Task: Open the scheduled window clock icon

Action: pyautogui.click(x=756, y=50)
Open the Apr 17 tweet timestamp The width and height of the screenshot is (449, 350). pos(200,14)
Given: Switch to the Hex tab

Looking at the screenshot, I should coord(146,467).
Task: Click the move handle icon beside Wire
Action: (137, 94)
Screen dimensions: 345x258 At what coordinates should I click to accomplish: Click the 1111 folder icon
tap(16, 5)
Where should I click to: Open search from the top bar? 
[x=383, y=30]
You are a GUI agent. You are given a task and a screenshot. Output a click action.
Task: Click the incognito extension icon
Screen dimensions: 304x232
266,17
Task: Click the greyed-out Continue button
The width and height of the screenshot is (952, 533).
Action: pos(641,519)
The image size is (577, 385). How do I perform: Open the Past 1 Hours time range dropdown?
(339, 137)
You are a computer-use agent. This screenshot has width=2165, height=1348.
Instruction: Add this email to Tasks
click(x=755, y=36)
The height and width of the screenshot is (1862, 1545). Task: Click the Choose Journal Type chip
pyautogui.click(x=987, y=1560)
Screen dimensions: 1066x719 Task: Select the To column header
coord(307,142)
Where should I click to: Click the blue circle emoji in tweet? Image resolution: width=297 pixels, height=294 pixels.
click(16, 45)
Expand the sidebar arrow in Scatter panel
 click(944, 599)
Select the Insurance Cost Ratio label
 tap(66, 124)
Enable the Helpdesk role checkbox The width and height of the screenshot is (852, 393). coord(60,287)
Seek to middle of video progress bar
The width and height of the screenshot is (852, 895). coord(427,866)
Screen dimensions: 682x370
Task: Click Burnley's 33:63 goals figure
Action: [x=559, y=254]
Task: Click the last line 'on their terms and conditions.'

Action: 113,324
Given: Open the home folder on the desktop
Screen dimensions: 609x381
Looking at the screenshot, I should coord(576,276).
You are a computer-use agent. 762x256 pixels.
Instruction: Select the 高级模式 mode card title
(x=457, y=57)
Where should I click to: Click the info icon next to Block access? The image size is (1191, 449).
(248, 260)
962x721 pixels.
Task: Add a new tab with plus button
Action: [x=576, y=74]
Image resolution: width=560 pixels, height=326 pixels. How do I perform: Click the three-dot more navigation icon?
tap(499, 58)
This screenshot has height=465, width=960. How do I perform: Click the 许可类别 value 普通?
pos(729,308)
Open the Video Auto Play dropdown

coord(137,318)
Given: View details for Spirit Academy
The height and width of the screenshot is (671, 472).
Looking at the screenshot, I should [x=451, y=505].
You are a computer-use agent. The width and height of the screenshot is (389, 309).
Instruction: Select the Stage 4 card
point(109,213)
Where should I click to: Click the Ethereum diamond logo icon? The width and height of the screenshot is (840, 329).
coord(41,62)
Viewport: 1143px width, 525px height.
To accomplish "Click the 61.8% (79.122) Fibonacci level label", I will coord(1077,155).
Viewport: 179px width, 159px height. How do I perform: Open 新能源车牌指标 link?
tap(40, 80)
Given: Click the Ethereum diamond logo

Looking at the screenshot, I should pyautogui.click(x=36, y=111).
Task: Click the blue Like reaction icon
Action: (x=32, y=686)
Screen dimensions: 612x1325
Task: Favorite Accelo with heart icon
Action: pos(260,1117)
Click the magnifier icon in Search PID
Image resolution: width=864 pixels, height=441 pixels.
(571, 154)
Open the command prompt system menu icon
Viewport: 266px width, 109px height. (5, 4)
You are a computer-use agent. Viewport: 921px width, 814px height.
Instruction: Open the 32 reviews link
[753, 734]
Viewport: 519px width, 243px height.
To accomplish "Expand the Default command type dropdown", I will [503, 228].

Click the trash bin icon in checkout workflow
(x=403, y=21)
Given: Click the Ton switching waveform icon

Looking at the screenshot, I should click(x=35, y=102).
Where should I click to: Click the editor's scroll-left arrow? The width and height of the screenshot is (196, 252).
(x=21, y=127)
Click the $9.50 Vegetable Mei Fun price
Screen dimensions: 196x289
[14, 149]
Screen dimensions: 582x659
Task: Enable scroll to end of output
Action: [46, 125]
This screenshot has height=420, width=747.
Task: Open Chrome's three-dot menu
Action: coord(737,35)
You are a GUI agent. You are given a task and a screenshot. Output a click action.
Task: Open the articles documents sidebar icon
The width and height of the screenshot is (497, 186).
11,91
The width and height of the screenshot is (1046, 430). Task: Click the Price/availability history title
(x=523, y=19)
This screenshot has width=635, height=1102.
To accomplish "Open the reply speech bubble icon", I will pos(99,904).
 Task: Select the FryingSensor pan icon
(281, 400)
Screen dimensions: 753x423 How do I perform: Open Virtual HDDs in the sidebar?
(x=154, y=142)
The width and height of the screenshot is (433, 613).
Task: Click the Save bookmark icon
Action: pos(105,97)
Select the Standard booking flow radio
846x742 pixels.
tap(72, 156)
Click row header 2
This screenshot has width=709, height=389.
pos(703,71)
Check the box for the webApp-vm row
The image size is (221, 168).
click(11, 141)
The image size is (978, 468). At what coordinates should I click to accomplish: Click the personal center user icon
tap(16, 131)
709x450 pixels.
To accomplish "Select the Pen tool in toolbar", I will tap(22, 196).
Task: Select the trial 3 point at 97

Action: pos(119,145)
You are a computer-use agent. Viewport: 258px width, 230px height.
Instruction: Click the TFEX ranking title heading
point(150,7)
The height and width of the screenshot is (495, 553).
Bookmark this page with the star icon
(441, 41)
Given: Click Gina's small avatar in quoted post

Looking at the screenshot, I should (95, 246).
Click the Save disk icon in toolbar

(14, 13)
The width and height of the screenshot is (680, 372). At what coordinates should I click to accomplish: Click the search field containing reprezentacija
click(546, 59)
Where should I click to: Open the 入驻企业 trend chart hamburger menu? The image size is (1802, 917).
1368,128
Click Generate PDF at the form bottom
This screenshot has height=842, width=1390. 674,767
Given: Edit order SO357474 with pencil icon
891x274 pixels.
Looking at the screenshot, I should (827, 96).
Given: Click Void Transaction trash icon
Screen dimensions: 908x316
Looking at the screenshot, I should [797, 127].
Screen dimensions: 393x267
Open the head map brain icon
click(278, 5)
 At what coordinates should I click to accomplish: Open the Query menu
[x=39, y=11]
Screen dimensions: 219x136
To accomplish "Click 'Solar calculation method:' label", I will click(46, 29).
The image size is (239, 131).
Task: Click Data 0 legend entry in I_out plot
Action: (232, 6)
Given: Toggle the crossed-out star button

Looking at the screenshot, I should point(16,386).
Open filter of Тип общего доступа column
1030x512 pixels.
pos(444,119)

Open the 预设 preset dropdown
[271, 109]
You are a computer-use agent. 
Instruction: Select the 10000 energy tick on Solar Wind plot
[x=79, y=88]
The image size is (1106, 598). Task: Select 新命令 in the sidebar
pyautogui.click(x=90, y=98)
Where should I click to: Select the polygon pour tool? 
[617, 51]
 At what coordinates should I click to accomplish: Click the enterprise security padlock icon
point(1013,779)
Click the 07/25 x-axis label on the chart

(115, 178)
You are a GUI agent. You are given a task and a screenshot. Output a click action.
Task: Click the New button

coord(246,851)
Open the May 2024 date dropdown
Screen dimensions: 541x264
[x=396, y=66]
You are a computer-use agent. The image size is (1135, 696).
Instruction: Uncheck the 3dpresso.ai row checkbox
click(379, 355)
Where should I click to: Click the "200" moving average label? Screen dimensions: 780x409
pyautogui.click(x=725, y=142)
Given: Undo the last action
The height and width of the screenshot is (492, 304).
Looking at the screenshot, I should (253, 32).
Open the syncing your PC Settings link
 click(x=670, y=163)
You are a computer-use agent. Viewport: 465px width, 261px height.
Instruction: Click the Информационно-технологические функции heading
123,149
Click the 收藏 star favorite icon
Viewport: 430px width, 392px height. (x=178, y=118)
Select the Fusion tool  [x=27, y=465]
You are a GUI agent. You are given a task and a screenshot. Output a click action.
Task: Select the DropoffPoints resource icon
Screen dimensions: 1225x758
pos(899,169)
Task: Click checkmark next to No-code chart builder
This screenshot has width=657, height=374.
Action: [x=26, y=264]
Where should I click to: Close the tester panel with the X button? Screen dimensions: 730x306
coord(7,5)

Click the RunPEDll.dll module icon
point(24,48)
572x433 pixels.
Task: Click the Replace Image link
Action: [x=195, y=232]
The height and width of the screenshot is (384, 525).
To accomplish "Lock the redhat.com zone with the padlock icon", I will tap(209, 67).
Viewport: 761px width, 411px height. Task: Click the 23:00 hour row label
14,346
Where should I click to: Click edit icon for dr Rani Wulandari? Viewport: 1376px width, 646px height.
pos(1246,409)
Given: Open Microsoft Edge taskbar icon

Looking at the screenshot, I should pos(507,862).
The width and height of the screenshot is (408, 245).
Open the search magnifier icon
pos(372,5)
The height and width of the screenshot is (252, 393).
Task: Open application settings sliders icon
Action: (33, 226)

--- Task statement ---
Print only what lies in the material above starting at the line with "Task: Click the greyed-out Continue button" and ending at the line with "Enable the Helpdesk", every line exactly as given.

--- Output for this exercise ---
Task: Click the greyed-out Continue button
The width and height of the screenshot is (952, 533).
Action: pos(641,519)
The image size is (577, 385). How do I perform: Open the Past 1 Hours time range dropdown?
(339, 137)
You are a computer-use agent. This screenshot has width=2165, height=1348.
Instruction: Add this email to Tasks
click(x=755, y=36)
The height and width of the screenshot is (1862, 1545). Task: Click the Choose Journal Type chip
pyautogui.click(x=987, y=1560)
Screen dimensions: 1066x719 Task: Select the To column header
coord(307,142)
Where should I click to: Click the blue circle emoji in tweet? Image resolution: width=297 pixels, height=294 pixels.
click(16, 45)
Expand the sidebar arrow in Scatter panel
 click(944, 599)
Select the Insurance Cost Ratio label
 tap(66, 124)
Enable the Helpdesk role checkbox The width and height of the screenshot is (852, 393). coord(60,287)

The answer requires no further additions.